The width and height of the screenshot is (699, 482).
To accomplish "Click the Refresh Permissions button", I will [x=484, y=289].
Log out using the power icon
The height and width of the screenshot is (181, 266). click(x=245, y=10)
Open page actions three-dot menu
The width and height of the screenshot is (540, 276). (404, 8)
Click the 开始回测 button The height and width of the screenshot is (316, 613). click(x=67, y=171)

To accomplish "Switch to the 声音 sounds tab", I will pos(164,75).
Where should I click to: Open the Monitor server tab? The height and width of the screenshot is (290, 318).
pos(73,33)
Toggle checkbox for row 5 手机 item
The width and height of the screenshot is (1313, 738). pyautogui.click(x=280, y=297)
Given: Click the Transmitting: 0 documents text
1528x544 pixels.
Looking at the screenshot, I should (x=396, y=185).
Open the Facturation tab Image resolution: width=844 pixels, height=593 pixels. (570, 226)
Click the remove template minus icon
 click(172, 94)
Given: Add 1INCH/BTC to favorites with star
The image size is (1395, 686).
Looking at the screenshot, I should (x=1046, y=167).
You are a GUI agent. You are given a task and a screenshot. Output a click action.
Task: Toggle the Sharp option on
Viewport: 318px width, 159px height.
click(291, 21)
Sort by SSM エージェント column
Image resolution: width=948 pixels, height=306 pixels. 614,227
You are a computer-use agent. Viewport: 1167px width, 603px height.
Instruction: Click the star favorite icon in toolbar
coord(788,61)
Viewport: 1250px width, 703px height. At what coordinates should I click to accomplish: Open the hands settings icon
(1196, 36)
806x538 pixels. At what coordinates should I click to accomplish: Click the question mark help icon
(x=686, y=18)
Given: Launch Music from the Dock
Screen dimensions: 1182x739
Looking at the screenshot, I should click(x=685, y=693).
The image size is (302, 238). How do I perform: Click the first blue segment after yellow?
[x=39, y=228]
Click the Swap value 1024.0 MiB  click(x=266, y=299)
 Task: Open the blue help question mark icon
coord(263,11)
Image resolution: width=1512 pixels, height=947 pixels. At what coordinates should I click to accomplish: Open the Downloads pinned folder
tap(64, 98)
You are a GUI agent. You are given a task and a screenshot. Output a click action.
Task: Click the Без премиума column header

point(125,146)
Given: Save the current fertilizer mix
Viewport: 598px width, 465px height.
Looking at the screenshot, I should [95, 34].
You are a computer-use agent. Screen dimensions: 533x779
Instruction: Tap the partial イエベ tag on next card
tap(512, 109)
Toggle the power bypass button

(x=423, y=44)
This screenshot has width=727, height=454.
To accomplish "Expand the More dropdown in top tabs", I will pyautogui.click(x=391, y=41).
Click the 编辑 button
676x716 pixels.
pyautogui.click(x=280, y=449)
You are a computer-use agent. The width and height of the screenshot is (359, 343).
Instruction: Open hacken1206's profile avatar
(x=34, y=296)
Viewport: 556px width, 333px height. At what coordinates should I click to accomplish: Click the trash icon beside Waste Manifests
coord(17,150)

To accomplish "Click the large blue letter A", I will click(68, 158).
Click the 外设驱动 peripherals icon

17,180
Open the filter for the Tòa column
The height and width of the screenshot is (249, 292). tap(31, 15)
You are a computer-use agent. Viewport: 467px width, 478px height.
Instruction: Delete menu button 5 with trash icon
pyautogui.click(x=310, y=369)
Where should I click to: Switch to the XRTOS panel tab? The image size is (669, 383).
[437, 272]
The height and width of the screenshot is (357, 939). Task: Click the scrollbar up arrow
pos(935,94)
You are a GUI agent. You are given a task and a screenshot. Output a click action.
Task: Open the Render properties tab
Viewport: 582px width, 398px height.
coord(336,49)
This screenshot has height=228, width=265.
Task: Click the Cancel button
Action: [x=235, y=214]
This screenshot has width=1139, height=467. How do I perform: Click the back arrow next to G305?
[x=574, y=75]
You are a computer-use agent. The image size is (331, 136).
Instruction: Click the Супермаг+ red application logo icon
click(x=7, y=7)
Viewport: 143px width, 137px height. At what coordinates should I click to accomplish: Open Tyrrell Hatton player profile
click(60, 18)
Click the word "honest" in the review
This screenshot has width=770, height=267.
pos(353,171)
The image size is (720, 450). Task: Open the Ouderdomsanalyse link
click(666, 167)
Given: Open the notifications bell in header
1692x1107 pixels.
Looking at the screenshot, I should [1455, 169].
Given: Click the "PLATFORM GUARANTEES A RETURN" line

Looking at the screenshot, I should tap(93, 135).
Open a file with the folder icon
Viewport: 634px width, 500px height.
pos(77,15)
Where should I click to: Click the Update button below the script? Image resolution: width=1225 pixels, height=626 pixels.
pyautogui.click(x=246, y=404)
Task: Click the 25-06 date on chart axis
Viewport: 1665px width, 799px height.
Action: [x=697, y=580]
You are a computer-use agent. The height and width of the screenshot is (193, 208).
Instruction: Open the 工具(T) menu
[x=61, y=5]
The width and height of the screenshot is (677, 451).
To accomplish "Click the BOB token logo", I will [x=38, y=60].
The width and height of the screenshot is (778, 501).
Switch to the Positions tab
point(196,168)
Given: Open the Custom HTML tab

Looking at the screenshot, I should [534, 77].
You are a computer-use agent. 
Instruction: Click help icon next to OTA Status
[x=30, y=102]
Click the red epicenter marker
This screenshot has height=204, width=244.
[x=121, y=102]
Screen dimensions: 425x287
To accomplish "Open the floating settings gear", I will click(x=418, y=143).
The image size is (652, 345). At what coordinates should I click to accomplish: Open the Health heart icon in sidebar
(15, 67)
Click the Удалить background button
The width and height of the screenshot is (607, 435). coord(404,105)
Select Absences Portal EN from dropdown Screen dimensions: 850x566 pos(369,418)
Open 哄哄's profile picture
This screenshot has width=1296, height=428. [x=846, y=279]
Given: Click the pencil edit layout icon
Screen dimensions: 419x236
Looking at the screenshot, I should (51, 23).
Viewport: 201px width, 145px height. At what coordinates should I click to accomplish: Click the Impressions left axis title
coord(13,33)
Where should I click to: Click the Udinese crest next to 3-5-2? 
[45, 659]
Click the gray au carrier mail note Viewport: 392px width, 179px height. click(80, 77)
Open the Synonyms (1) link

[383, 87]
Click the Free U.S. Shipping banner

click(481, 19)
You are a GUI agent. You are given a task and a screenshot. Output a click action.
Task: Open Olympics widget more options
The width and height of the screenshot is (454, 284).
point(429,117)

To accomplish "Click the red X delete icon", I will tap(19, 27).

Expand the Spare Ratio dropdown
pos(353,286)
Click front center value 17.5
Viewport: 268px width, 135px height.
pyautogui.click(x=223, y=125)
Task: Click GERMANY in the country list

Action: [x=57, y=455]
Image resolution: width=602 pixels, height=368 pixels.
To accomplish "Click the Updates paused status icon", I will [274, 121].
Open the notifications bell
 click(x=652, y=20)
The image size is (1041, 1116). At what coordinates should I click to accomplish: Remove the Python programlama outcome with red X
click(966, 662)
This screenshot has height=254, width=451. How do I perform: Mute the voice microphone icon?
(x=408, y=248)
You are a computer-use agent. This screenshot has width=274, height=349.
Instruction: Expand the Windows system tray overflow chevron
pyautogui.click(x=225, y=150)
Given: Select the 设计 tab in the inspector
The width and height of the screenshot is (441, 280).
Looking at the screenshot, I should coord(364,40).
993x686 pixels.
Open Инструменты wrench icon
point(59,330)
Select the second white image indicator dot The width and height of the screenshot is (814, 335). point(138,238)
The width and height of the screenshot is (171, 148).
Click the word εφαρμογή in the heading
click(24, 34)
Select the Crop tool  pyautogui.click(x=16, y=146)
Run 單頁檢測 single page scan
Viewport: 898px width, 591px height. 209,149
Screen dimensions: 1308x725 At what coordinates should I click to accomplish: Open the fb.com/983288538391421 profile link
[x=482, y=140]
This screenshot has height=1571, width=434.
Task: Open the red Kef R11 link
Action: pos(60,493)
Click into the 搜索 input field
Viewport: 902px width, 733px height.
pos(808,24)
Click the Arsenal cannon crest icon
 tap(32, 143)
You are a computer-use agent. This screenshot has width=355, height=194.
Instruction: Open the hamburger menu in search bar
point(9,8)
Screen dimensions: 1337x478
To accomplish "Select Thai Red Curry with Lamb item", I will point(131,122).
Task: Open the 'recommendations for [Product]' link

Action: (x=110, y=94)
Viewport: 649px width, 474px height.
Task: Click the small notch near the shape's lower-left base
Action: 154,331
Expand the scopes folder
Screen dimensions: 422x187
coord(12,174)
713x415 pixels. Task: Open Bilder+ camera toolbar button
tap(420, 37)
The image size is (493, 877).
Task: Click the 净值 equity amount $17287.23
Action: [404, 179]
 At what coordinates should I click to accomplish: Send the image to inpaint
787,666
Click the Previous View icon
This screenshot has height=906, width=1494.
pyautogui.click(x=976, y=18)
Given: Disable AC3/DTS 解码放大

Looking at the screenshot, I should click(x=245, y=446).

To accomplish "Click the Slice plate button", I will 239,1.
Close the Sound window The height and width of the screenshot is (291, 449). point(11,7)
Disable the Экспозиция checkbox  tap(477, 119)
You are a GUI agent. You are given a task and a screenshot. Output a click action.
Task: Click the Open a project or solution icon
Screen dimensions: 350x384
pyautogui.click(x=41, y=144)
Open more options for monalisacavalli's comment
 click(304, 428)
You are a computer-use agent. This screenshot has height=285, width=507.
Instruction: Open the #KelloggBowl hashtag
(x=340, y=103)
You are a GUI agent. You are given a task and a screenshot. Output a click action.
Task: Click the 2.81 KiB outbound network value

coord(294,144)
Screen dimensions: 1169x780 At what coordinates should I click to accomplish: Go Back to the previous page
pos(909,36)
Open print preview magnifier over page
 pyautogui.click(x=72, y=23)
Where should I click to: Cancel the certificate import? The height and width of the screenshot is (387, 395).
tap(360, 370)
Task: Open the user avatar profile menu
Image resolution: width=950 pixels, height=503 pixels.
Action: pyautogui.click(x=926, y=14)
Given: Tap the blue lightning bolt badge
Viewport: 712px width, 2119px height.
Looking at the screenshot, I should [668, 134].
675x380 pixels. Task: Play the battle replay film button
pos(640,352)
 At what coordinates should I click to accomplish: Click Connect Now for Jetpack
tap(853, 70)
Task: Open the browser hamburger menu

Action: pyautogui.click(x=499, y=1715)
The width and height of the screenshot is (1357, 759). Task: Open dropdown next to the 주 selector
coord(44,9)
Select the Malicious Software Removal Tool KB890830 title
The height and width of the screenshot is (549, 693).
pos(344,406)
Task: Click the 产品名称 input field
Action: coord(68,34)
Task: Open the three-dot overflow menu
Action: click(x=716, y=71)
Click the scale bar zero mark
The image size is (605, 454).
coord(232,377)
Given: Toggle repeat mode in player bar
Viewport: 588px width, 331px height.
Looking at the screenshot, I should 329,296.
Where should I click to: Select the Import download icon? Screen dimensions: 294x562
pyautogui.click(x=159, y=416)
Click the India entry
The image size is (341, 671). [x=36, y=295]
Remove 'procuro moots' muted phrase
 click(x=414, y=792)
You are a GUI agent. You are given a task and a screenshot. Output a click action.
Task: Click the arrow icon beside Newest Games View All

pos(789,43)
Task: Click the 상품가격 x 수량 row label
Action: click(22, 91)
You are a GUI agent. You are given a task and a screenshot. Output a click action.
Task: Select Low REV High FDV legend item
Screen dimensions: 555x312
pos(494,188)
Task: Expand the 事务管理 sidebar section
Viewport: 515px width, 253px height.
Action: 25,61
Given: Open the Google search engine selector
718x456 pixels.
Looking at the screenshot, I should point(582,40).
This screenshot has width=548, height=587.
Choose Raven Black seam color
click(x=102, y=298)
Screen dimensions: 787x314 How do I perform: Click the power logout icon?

○ ○ ○ ○ ○

Copy all lines in the listing above where the string "from" appears.

Given: Launch Music from the Dock
Select Absences Portal EN from dropdown Screen dimensions: 850x566 pos(369,418)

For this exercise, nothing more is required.